Study shows reading program boosts scores

For the second year in a row, students using a "visual discrimination" literacy program achieved significantly higher sight-word assessment scores than students who were not exposed to the program, according to the results for Phase Two of a five-year study conducted by Empirical Education. The PCI Reading Program is designed to teach students with intellectual disabilities how to read. An alternative to traditional phonics-based approaches, the program uses visual discrimination - the ability to quickly distinguish one letter from another - to increase a student's sight-word vocabulary.

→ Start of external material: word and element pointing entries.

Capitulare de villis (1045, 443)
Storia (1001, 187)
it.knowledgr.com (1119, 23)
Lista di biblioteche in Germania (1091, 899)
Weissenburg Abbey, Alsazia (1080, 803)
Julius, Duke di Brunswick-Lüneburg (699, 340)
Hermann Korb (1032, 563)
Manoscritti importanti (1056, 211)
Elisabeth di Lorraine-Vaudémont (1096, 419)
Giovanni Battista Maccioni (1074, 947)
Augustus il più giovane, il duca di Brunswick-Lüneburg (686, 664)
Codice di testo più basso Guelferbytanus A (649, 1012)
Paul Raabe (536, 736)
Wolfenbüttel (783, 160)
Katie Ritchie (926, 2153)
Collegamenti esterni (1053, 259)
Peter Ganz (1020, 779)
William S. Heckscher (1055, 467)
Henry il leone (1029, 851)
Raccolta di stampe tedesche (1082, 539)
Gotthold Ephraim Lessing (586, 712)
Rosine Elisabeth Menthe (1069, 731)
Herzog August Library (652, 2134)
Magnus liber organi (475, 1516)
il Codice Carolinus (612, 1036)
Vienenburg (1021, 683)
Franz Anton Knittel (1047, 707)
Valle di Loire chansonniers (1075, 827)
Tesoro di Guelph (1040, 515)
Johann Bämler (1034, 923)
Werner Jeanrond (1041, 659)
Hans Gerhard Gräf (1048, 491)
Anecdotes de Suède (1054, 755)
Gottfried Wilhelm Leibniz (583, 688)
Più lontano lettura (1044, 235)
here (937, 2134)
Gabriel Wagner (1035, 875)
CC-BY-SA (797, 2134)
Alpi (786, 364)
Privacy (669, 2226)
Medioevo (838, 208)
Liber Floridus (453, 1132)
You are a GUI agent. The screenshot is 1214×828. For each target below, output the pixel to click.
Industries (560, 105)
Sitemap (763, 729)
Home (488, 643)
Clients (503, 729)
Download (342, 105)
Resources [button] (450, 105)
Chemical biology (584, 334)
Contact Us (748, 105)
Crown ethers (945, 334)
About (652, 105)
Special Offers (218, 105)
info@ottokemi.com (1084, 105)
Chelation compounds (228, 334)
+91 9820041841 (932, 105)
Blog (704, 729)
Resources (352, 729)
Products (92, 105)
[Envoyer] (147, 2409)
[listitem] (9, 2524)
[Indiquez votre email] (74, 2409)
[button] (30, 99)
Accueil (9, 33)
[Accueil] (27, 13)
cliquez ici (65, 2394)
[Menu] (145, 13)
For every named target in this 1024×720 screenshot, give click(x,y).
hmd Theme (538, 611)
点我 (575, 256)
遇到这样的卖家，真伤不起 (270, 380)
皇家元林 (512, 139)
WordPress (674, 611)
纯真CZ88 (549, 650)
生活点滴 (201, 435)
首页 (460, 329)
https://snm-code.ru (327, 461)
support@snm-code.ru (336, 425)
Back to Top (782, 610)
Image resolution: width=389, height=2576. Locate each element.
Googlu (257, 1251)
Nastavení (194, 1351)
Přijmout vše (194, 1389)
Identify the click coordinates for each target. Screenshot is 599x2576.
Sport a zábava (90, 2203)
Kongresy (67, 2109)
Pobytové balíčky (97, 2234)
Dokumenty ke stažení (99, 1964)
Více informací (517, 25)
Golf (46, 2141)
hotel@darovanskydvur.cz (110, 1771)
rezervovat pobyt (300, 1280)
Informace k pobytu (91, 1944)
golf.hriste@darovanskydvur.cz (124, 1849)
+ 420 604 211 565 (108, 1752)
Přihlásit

Researchers found that the effect of the PCI Reading Program is larger after two years than it was after one year, with students who used the PCI Reading Program achieving sight-word assessment scores that were 31 percentile points higher than the scores for students not using the program.

Empirical Education is conducting a five-year longitudinal efficacy trial in two Florida districts, Brevard Public Schools and Miami-Dade County Public Schools. Phase Two of the study focused on students with intellectual disabilities in grades 3-8 taught in self-contained classrooms. The research analysis compared the assessment scores of 26 students who had received the PCI Reading Program as their primary language arts instruction for two years, to those of 51 students who received no exposure to the program.

For Phase One of the study, Empirical Education conducted a randomized control trial in Brevard Public Schools and Miami-Dade County Public Schools during the 2007-08 academic year. Participating teachers were randomly divided into two groups: one using the PCI Reading Program and a control group using the standard reading program. After one year, students using the PCI Reading Program had substantial success in learning sight words when compared with students in the control group. The difference between the two groups amounted to 21 percentile points.

Empirical Education will present this research at the 2010 American Educational Research Association Annual Conference in Denver this month in a session entitled, "Reading, Written Expression, and Language Arts."